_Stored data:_
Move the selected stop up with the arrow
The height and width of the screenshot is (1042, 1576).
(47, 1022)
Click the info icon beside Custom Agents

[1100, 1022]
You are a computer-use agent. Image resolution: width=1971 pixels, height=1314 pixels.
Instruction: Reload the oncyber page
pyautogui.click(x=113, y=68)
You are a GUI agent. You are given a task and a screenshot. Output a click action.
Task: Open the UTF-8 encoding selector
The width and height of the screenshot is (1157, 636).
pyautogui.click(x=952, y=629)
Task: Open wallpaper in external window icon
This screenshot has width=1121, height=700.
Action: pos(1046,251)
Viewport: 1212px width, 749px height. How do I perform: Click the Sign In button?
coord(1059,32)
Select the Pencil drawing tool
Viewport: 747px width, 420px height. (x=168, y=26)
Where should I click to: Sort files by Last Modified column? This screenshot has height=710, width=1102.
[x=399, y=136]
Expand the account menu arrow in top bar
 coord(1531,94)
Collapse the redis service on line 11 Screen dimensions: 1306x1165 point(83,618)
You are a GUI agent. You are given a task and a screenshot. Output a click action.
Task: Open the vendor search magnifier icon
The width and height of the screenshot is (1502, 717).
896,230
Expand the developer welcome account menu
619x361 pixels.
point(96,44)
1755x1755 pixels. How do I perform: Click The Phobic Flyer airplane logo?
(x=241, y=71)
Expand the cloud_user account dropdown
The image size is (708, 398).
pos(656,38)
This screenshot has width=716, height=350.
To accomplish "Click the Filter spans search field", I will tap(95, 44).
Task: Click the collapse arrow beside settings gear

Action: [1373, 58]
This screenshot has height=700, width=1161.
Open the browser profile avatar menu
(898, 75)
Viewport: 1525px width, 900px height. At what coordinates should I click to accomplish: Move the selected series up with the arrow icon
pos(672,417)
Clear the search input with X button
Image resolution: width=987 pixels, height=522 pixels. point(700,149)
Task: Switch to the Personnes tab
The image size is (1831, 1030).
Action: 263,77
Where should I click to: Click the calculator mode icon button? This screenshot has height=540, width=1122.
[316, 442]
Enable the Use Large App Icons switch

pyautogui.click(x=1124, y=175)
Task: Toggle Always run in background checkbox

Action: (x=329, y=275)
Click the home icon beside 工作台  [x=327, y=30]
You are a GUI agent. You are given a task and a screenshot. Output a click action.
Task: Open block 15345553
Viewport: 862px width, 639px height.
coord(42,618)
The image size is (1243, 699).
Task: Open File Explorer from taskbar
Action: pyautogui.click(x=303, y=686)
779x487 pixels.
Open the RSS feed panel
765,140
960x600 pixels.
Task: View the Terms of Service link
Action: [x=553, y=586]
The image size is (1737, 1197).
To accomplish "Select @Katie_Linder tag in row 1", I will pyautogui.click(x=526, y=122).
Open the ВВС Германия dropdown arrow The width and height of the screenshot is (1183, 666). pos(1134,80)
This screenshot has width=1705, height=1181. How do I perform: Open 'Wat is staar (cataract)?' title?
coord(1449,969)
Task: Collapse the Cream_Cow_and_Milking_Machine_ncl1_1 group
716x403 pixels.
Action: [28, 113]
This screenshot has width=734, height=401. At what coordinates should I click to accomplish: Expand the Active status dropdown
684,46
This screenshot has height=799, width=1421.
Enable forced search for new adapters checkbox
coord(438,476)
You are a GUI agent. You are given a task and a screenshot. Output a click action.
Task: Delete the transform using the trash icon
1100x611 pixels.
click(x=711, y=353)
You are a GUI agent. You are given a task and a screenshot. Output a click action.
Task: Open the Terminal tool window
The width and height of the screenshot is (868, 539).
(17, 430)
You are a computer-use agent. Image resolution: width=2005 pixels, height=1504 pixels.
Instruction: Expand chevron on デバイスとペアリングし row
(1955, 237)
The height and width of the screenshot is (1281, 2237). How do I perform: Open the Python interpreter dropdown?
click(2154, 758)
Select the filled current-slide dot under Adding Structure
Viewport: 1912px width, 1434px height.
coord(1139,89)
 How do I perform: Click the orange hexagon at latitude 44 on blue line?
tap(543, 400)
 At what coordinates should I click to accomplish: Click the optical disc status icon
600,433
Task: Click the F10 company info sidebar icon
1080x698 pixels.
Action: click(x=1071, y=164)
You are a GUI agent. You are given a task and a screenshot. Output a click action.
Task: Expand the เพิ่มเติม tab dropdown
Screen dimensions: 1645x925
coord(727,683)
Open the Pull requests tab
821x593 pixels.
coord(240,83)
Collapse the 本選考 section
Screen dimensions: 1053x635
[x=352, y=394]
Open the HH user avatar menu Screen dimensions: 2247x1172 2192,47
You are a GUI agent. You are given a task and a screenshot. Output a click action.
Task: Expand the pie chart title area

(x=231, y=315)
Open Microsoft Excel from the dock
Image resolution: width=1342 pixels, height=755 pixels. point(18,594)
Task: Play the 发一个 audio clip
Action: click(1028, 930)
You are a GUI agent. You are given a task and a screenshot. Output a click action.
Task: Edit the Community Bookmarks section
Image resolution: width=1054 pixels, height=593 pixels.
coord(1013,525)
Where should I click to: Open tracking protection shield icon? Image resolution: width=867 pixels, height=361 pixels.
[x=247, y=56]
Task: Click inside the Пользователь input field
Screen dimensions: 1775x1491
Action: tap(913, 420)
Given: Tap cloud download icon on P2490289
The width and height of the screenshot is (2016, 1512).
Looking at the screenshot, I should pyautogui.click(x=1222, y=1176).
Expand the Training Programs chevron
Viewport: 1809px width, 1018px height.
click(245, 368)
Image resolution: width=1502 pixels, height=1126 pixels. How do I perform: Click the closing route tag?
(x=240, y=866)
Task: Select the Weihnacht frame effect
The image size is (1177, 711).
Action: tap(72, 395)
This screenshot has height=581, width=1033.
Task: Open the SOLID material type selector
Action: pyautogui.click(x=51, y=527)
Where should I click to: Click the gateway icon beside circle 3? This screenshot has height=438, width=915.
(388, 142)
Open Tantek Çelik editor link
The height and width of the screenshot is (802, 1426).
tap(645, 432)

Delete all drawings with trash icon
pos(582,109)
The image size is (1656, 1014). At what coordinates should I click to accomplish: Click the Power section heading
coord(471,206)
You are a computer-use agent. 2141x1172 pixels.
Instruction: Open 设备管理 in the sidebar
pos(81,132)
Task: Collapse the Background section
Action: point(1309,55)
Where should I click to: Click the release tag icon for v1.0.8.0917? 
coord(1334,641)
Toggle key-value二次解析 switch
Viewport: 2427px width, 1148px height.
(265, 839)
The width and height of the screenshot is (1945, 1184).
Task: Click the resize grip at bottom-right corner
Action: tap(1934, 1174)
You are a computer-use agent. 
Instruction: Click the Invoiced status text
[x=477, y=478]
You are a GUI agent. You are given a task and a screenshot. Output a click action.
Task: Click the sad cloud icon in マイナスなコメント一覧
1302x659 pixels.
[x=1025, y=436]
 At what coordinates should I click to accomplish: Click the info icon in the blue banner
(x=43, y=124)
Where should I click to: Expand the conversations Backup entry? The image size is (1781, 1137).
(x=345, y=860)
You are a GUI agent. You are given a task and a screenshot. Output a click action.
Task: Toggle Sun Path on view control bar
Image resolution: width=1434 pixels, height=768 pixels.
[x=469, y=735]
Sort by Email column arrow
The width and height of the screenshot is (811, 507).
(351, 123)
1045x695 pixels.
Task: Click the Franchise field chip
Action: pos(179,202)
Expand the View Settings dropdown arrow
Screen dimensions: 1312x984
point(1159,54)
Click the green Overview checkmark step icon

_EXERCISE PROMPT:_ Output the records above precisely.

_RESULT:_
Move the selected stop up with the arrow
The height and width of the screenshot is (1042, 1576).
(47, 1022)
Click the info icon beside Custom Agents

[1100, 1022]
You are a computer-use agent. Image resolution: width=1971 pixels, height=1314 pixels.
Instruction: Reload the oncyber page
pyautogui.click(x=113, y=68)
You are a GUI agent. You are given a task and a screenshot. Output a click action.
Task: Open the UTF-8 encoding selector
The width and height of the screenshot is (1157, 636).
pyautogui.click(x=952, y=629)
Task: Open wallpaper in external window icon
This screenshot has width=1121, height=700.
Action: pos(1046,251)
Viewport: 1212px width, 749px height. How do I perform: Click the Sign In button?
coord(1059,32)
Select the Pencil drawing tool
Viewport: 747px width, 420px height. (x=168, y=26)
Where should I click to: Sort files by Last Modified column? This screenshot has height=710, width=1102.
[x=399, y=136]
Expand the account menu arrow in top bar
 coord(1531,94)
Collapse the redis service on line 11 Screen dimensions: 1306x1165 point(83,618)
You are a GUI agent. You are given a task and a screenshot. Output a click action.
Task: Open the vendor search magnifier icon
The width and height of the screenshot is (1502, 717).
896,230
Expand the developer welcome account menu
619x361 pixels.
point(96,44)
1755x1755 pixels. How do I perform: Click The Phobic Flyer airplane logo?
(x=241, y=71)
Expand the cloud_user account dropdown
The image size is (708, 398).
pos(656,38)
This screenshot has width=716, height=350.
To accomplish "Click the Filter spans search field", I will tap(95, 44).
Task: Click the collapse arrow beside settings gear

Action: [1373, 58]
This screenshot has height=700, width=1161.
Open the browser profile avatar menu
(898, 75)
Viewport: 1525px width, 900px height. At what coordinates should I click to accomplish: Move the selected series up with the arrow icon
pos(672,417)
Clear the search input with X button
Image resolution: width=987 pixels, height=522 pixels. point(700,149)
Task: Switch to the Personnes tab
The image size is (1831, 1030).
Action: 263,77
Where should I click to: Click the calculator mode icon button? This screenshot has height=540, width=1122.
[316, 442]
Enable the Use Large App Icons switch

pyautogui.click(x=1124, y=175)
Task: Toggle Always run in background checkbox

Action: (x=329, y=275)
Click the home icon beside 工作台  [x=327, y=30]
You are a GUI agent. You are given a task and a screenshot. Output a click action.
Task: Open block 15345553
Viewport: 862px width, 639px height.
coord(42,618)
The image size is (1243, 699).
Task: Open File Explorer from taskbar
Action: pyautogui.click(x=303, y=686)
779x487 pixels.
Open the RSS feed panel
765,140
960x600 pixels.
Task: View the Terms of Service link
Action: [x=553, y=586]
The image size is (1737, 1197).
To accomplish "Select @Katie_Linder tag in row 1", I will pyautogui.click(x=526, y=122).
Open the ВВС Германия dropdown arrow The width and height of the screenshot is (1183, 666). pos(1134,80)
This screenshot has width=1705, height=1181. How do I perform: Open 'Wat is staar (cataract)?' title?
coord(1449,969)
Task: Collapse the Cream_Cow_and_Milking_Machine_ncl1_1 group
716x403 pixels.
Action: [28, 113]
This screenshot has width=734, height=401. At what coordinates should I click to accomplish: Expand the Active status dropdown
684,46
This screenshot has height=799, width=1421.
Enable forced search for new adapters checkbox
coord(438,476)
You are a GUI agent. You are given a task and a screenshot. Output a click action.
Task: Delete the transform using the trash icon
1100x611 pixels.
click(x=711, y=353)
You are a GUI agent. You are given a task and a screenshot. Output a click action.
Task: Open the Terminal tool window
The width and height of the screenshot is (868, 539).
(17, 430)
You are a computer-use agent. Image resolution: width=2005 pixels, height=1504 pixels.
Instruction: Expand chevron on デバイスとペアリングし row
(1955, 237)
The height and width of the screenshot is (1281, 2237). How do I perform: Open the Python interpreter dropdown?
click(2154, 758)
Select the filled current-slide dot under Adding Structure
Viewport: 1912px width, 1434px height.
coord(1139,89)
 How do I perform: Click the orange hexagon at latitude 44 on blue line?
tap(543, 400)
 At what coordinates should I click to accomplish: Click the optical disc status icon
600,433
Task: Click the F10 company info sidebar icon
1080x698 pixels.
Action: click(x=1071, y=164)
You are a GUI agent. You are given a task and a screenshot. Output a click action.
Task: Expand the เพิ่มเติม tab dropdown
Screen dimensions: 1645x925
coord(727,683)
Open the Pull requests tab
821x593 pixels.
coord(240,83)
Collapse the 本選考 section
Screen dimensions: 1053x635
[x=352, y=394]
Open the HH user avatar menu Screen dimensions: 2247x1172 2192,47
You are a GUI agent. You are given a task and a screenshot. Output a click action.
Task: Expand the pie chart title area

(x=231, y=315)
Open Microsoft Excel from the dock
Image resolution: width=1342 pixels, height=755 pixels. point(18,594)
Task: Play the 发一个 audio clip
Action: click(1028, 930)
You are a GUI agent. You are given a task and a screenshot. Output a click action.
Task: Edit the Community Bookmarks section
Image resolution: width=1054 pixels, height=593 pixels.
coord(1013,525)
Where should I click to: Open tracking protection shield icon? Image resolution: width=867 pixels, height=361 pixels.
[x=247, y=56]
Task: Click inside the Пользователь input field
Screen dimensions: 1775x1491
Action: tap(913, 420)
Given: Tap cloud download icon on P2490289
The width and height of the screenshot is (2016, 1512).
Looking at the screenshot, I should pyautogui.click(x=1222, y=1176).
Expand the Training Programs chevron
Viewport: 1809px width, 1018px height.
click(245, 368)
Image resolution: width=1502 pixels, height=1126 pixels. How do I perform: Click the closing route tag?
(x=240, y=866)
Task: Select the Weihnacht frame effect
The image size is (1177, 711).
Action: tap(72, 395)
This screenshot has height=581, width=1033.
Task: Open the SOLID material type selector
Action: pyautogui.click(x=51, y=527)
Where should I click to: Click the gateway icon beside circle 3? This screenshot has height=438, width=915.
(388, 142)
Open Tantek Çelik editor link
The height and width of the screenshot is (802, 1426).
tap(645, 432)

Delete all drawings with trash icon
pos(582,109)
The image size is (1656, 1014). At what coordinates should I click to accomplish: Click the Power section heading
coord(471,206)
You are a computer-use agent. 2141x1172 pixels.
Instruction: Open 设备管理 in the sidebar
pos(81,132)
Task: Collapse the Background section
Action: point(1309,55)
Where should I click to: Click the release tag icon for v1.0.8.0917? 
coord(1334,641)
Toggle key-value二次解析 switch
Viewport: 2427px width, 1148px height.
(265, 839)
The width and height of the screenshot is (1945, 1184).
Task: Click the resize grip at bottom-right corner
Action: tap(1934, 1174)
You are a computer-use agent. 
Instruction: Click the Invoiced status text
[x=477, y=478]
You are a GUI agent. You are given a task and a screenshot. Output a click action.
Task: Click the sad cloud icon in マイナスなコメント一覧
1302x659 pixels.
[x=1025, y=436]
 At what coordinates should I click to accomplish: Click the info icon in the blue banner
(x=43, y=124)
Where should I click to: Expand the conversations Backup entry? The image size is (1781, 1137).
(x=345, y=860)
You are a GUI agent. You are given a task and a screenshot. Output a click action.
Task: Toggle Sun Path on view control bar
Image resolution: width=1434 pixels, height=768 pixels.
[x=469, y=735]
Sort by Email column arrow
The width and height of the screenshot is (811, 507).
(351, 123)
1045x695 pixels.
Task: Click the Franchise field chip
Action: pos(179,202)
Expand the View Settings dropdown arrow
Screen dimensions: 1312x984
point(1159,54)
Click the green Overview checkmark step icon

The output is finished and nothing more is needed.